Hi Romain,
I made it in the past.
I remember that sometime jobs didn't start and I didn't find a reason for that.
Please give it a try and let me know if it's work for you.
StartMemory = 1024
PlusMemory = 4096
request_memory = ifthenelse(((LastHoldReasonCode != 34) || (MemoryProvisioned != $(PlusMemory)) || IsUndefined(MemoryProvisioned)),$(StartMemory),$(PlusMemory))
periodic_release = (JobStatus ==5) && (HoldReasonCode == 34) && (MemoryProvisioned == StartMemory)
Thanks
David
From: HTCondor-users <htcondor-users-bounces@xxxxxxxxxxx> on behalf of romain.bouquet04@xxxxxxxxx <romain.bouquet04@xxxxxxxxx>
Sent: 03 March 2022 13:20
To: HTCondor-Users Mail List <htcondor-users@xxxxxxxxxxx>
Subject: Re: [HTCondor-users] HTCondor: Increase requested RAM memory if a job is retried
HI again Gianmauro,
Thanks I don't think for my jobs that run for a long time it would be a "solution" as I don't want a cron process to run in parallel.

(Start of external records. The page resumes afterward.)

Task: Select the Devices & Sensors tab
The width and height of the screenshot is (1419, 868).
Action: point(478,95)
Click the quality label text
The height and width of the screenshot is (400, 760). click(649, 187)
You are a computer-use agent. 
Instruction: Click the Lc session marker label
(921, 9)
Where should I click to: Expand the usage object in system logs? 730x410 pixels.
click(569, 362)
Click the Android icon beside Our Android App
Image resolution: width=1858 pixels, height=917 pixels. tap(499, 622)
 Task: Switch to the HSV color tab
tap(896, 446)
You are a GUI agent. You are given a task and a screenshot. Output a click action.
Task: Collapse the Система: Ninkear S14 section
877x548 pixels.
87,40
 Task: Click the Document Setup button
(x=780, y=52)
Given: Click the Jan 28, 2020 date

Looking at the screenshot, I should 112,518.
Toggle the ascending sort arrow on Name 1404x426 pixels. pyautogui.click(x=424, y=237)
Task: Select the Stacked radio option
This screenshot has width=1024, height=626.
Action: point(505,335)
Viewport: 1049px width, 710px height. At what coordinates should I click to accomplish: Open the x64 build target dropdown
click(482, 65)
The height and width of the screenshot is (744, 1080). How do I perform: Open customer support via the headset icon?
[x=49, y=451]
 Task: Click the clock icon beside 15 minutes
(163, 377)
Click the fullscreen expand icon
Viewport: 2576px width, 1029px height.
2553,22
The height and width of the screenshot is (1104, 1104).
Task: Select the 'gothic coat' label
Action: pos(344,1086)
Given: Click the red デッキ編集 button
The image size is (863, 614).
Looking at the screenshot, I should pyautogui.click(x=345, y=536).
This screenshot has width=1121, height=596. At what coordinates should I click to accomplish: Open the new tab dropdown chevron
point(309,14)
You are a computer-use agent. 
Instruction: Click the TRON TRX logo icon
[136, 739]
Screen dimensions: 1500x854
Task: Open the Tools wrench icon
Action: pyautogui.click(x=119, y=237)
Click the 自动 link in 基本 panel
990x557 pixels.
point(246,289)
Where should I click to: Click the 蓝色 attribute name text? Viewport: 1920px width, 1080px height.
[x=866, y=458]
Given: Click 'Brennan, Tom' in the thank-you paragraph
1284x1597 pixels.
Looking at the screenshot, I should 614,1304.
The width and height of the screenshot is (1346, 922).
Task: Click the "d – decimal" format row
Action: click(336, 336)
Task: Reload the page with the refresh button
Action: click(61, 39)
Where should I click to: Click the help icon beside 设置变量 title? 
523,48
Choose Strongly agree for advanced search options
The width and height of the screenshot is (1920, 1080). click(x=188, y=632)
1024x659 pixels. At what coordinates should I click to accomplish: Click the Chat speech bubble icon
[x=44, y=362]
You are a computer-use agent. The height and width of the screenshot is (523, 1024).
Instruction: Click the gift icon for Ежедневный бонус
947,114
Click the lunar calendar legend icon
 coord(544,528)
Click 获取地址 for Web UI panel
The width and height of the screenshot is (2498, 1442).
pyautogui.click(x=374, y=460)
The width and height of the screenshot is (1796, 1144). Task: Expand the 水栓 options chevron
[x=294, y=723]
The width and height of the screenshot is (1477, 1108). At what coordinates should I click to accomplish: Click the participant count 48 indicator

But thanks a lot anyway for your answers! It is much appreciated to propose that solution.
Best,
Romain
I have a cron job that run the script every 5 minutes.
It works fine for us.
Gianmauro
On 3/3/22 11:01, romain.bouquet04@xxxxxxxxx wrote:
> Hi Gianmauro,
>
> Thanks for your answer but from what I understand you launch this script
> manually right ?
> What I would like is finding a way for condor to increase the memory
> itself as my jobs are retried automatically.
>
> Best,
> Romain
>
> Le mer. 2 mars 2022 à 20:12, <gmauro@xxxxxxxxxxxxxxxxxxxxxxxxxx
> <mailto:gmauro@xxxxxxxxxxxxxxxxxxxxxxxxxx>> a écrit :
>
> Hi Roman,
>
> I use this script for exactly the purpose you described
> It will relaunch the script with 3 times the memory requested until it
> reach a cap.
> Every relaunch is recorded in a log file.
>
> $ cat /usr/bin/htcondor-release-held-jobs
>
> #!/bin/bash
> CAP=524288 # 512GB
> MULTIPLIER=3
> LOG=/data/dnb01/maintenance/condor_rerun_held_jobs.log
>
> if [ ! -f "$LOG" ]; then
> touch "$LOG"
> echo "Created $LOG"
> fi
>
> for j in $(condor_q -hold -autoformat ClusterId HoldReasonCode| awk
> '(($2-34) == 0){print $1}'| paste -s -d ' ')
> do
> JOB_DESCRIPTION=$(condor_q "$j" -autoformat JobDescription)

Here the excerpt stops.